Reproductive Sciences
- Discipline: Obstetrics, gynecology
- Language: English
- Edited by: Ayman Al-Hendy and Seung-Yup Ku

Publication details
- History: 1994–present
- Publisher: Springer Nature on behalf of the Society for Reproductive Investigation
- Frequency: Monthly
- Impact factor: 2.616 (2019)

Standard abbreviations
- ISO 4: Reprod. Sci.

Indexing
- ISSN: 1933-7191
- LCCN: 2006215617
- OCLC no.: 71782486

Links
- Journal homepage;

= Reproductive Sciences =

Peer-reviewed medical journal

Reproductive Sciences is a peer-reviewed medical journal that publishes papers in the fields of obstetrics and gynecology. The co-editors-in-chief are Ayman Al-Hendy and Seung-Yup Ku. It was established in 1994 and is currently published by Springer Nature on behalf of the Society for Reproductive Investigation.
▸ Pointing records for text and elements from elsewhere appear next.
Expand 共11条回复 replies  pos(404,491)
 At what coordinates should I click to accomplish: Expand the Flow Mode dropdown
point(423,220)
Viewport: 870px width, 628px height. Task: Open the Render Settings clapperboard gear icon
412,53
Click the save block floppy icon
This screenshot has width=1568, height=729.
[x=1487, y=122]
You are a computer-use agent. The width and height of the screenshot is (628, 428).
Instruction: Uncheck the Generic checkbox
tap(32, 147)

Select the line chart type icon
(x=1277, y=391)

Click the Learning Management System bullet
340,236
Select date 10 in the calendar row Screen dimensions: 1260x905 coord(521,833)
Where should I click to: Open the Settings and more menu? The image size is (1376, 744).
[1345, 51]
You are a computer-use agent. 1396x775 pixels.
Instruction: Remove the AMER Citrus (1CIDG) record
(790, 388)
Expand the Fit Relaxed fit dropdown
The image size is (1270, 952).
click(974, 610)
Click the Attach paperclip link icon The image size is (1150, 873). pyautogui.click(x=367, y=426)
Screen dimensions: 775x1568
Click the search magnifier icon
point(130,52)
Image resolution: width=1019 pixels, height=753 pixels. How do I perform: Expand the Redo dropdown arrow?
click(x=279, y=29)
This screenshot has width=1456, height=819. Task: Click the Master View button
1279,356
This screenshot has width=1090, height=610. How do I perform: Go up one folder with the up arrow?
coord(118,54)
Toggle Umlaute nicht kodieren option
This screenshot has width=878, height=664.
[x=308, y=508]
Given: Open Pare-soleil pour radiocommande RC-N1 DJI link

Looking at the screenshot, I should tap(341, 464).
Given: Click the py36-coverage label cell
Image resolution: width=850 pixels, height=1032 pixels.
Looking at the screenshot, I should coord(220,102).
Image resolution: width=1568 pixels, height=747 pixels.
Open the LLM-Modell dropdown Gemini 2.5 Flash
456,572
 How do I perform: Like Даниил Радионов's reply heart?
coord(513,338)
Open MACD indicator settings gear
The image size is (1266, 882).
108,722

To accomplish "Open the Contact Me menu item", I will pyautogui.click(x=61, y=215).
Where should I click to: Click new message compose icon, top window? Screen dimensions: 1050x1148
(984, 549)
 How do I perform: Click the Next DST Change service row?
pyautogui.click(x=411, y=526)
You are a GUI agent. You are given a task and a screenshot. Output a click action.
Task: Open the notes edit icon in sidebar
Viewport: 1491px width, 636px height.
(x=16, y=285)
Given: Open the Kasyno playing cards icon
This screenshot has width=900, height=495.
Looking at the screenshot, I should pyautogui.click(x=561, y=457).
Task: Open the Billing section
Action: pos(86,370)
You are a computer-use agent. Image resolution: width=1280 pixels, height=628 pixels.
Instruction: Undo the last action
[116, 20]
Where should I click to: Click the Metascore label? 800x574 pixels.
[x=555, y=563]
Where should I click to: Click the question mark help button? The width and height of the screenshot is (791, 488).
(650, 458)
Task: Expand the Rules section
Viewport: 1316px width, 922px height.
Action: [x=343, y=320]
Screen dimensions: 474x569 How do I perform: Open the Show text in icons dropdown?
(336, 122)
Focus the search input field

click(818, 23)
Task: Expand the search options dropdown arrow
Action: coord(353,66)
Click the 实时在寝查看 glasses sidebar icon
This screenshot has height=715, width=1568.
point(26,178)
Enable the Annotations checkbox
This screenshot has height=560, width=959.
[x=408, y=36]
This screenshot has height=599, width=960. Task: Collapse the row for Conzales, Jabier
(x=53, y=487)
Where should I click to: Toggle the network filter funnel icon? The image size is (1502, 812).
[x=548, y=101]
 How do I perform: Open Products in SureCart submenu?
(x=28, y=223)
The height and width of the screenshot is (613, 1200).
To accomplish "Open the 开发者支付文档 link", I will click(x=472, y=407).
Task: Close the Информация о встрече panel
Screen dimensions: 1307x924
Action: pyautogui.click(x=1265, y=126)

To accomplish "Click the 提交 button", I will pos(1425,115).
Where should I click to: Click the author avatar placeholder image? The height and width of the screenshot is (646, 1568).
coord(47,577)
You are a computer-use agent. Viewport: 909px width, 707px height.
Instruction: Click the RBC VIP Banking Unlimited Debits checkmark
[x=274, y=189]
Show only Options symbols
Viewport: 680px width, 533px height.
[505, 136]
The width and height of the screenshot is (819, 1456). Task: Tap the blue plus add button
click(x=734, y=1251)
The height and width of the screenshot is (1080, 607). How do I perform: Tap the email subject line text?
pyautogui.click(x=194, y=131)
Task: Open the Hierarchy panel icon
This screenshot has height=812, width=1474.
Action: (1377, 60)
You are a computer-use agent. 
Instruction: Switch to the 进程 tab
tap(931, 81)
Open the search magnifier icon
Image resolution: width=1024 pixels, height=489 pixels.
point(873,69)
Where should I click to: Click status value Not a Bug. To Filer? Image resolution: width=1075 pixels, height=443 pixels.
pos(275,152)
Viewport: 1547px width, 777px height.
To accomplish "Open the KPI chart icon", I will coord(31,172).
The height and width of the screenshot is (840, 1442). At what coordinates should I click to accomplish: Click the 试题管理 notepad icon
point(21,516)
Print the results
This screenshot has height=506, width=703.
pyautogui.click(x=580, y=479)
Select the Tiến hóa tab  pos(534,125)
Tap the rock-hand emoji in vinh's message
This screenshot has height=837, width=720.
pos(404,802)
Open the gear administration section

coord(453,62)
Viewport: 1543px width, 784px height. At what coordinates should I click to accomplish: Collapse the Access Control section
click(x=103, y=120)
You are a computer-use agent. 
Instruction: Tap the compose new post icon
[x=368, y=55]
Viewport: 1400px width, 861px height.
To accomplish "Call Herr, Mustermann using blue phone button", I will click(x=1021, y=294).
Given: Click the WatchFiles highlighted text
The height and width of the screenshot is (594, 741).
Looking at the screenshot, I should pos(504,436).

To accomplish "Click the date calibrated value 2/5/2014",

== Abstracting and indexing ==
The journal is abstracted and indexed in Scopus and the Social Sciences Citation Index. According to the Journal Citation Reports, its 2013 impact factor is 2.23, ranking it 17th out of 30 journals in the category "Reproductive Biology" and 26th out of 79 journals in the category "Obstetrics & Gynecology".